These “practical considerations” led to what the Court called “the doctrine of territorial incorporation, under which the Constitution applies in full in incorporated Territories surely destined for statehood, but only in part in unincorporated Territories.” Id., Slip Opinion, 27-28. See also: Dorr v. United States, supra, 143 [“Until Congress shall see fit to incorporate territory ceded by treaty into the United States … the territory is to be governed under the power existing in Congress to make laws for such territories and subject to such constitutional restrictions upon the powers of that body as are applicable to the situation”].

 

Fifty years later the Insular Cases influenced significantly the Supreme Court decision in Reid v. Covert, 354 U.S. 1 (1957). This case found that the spouses of American servicemen, who lived on American military bases in England and Japan, were entitled to a trial by jury under the Fifth and Sixth Amendments of the United States Constitution. The spouses had been charged with crimes committed in those counties and tried before military courts in accordance with executive agreements between all three countries. The fact that the spouses were “American citizens was a key factor in the case and was central to the plurality’s conclusion that the Fifth and Sixth Amendments apply to American civilians tried outside the United States.” See: Boumediene, supra, Slip Opinion at 29-30.

▶ [Problems and tasks]:
[1] Reproduce the Insular Cases passage word for word, from "Fifty years later" to "Opinion at 29-30.".
[2] Pick up the Insular Cases passage after its final sentence and keep writing it.

▶ [Data rows]:
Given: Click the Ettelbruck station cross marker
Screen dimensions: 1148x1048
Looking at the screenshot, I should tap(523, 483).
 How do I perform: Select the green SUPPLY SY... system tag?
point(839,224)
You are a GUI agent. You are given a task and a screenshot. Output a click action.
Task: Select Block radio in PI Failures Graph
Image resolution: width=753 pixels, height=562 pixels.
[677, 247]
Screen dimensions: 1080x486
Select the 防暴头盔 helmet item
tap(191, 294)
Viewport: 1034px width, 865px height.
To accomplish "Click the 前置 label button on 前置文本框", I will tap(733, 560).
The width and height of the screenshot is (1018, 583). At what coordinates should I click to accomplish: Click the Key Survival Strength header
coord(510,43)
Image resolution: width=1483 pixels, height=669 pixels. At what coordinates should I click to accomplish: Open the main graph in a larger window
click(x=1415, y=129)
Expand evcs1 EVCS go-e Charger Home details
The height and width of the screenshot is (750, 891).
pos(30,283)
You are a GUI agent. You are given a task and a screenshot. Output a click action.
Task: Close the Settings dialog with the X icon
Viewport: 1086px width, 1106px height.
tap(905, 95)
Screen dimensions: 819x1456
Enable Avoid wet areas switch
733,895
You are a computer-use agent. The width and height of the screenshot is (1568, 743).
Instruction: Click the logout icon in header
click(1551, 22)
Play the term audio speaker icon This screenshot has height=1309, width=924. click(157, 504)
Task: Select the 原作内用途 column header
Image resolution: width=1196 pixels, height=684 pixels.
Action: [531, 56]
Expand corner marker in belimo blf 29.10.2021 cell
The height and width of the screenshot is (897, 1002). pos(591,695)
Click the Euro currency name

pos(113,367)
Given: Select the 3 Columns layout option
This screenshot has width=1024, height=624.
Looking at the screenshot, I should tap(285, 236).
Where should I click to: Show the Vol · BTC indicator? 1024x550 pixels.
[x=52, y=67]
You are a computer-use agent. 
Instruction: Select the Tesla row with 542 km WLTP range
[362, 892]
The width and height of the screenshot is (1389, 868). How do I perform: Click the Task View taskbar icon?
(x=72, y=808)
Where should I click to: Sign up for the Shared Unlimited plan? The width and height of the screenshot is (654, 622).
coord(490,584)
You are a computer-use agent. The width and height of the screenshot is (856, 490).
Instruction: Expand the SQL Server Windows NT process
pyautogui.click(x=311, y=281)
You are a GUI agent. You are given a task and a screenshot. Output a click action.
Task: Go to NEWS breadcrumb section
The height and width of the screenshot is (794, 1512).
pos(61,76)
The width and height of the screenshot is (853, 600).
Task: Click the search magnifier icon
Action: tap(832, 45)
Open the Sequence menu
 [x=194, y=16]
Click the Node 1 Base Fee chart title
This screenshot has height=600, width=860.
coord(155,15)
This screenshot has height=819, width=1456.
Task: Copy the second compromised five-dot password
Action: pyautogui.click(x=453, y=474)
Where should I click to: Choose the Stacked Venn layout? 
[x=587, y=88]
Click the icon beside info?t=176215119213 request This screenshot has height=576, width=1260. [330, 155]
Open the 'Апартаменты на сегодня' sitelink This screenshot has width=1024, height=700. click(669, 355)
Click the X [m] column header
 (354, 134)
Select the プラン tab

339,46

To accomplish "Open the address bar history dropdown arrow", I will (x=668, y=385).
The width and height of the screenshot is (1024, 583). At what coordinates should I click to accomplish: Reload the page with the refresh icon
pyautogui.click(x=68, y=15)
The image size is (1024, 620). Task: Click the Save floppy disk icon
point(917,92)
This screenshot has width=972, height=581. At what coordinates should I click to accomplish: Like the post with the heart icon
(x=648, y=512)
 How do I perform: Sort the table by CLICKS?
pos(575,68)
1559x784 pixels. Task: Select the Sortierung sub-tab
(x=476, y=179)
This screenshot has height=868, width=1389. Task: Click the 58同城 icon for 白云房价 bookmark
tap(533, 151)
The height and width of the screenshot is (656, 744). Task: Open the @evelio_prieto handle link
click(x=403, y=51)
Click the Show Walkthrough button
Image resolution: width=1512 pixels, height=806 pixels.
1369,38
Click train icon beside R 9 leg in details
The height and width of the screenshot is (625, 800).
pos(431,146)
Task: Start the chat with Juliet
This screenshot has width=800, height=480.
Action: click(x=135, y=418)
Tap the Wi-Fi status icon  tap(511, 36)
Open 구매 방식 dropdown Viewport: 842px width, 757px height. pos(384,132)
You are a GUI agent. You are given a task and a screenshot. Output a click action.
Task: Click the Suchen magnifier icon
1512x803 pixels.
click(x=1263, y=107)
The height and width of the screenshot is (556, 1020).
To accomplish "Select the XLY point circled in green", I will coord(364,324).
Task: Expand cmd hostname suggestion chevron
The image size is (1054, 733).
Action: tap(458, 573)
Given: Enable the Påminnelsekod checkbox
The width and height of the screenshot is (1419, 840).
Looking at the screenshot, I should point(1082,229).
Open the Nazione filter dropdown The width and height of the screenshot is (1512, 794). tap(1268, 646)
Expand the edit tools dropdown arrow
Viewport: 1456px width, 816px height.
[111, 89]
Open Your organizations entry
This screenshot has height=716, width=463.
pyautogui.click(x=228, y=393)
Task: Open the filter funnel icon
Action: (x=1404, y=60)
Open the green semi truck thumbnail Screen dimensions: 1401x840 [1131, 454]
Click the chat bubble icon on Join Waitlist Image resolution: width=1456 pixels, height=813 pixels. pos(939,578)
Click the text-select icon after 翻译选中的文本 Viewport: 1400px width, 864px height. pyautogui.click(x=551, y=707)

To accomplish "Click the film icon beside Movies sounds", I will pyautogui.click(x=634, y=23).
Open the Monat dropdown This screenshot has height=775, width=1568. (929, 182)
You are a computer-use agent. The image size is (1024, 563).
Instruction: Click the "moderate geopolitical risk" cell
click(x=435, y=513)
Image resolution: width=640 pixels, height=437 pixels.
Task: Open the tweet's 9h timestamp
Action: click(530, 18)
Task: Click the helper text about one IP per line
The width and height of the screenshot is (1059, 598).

▶ [Responses]:
[1]
Fifty years later the Insular Cases influenced significantly the Supreme Court decision in Reid v. Covert, 354 U.S. 1 (1957). This case found that the spouses of American servicemen, who lived on American military bases in England and Japan, were entitled to a trial by jury under the Fifth and Sixth Amendments of the United States Constitution. The spouses had been charged with crimes committed in those counties and tried before military courts in accordance with executive agreements between all three countries. The fact that the spouses were “American citizens was a key factor in the case and was central to the plurality’s conclusion that the Fifth and Sixth Amendments apply to American civilians tried outside the United States.” See: Boumediene, supra, Slip Opinion at 29-30.

[2]
But “practical considerations” related to the place of confinement and trial of these American civilians splintered the plurality and the concurring justices in the Reid decision. While some of the justices in Reid found it was practical to grant American civilians a right to a jury trial, a judicial breach erupted when other justices pointed to the court’s previous decision in In re Ross, 140 U.S. 453 (1891). In that case the court held that under certain circumstances American civilians were not entitled to be indicted and tried by a jury while abroad. Ross – a British subject – was a sailor on an American merchant vessel in Japanese waters who was tried by an American consular for the murder of a fellow crewman. Id., 140 U.S. at 459, 479. The court concluded that Ross, whose citizenship did not play a role in the decision, had received all the rights of a similarly situated American citizen and, in effect, a trial by jury would have been impractical given the circumstances of the case. Id., at 479.

 

The concurring Justices in Reid interpreted Ross to mean that under certain circumstances, involving “practical considerations,” the jury provisions of the Fifth and Sixth Amendments do not apply to Americans being tried by Americans abroad. The Reid plurality, however, “doubted that Ross was rightly decided, precisely because it believed the opinion was insufficiently protective of the rights of American citizens.” Boumediene, supra, Slip Opinion at 31.

 

“Practical considerations,” as much as the core issue of sovereignty, would influence yet another Supreme Court decision concerning constitutional rights being extended abroad. See: Johnson v. Eisentrager, 339 U.S. 763 (1950). In that case the Supreme Court addressed the issue of whether enemy aliens detained at the Landsberg Prison in Germany and convicted of war crimes were entitled to habeas corpus jurisdiction. The court balanced the costs and difficulties associated with the military having to produce the prisoners at a habeas corpus proceeding against the constitutional necessities of such a proceeding before deciding to deny the enemy aliens access to the writ. The court noted that “at no relevant time were [these prisoners] within any territory over which the United States is sovereign and [that] the scenes of their offense, their capture, their trial and their punishment were all beyond the territorial jurisdiction of any court of the United States.” Id., 339 U.S. at 778. See also: Boumediene, supra, Slip Opinion at 32.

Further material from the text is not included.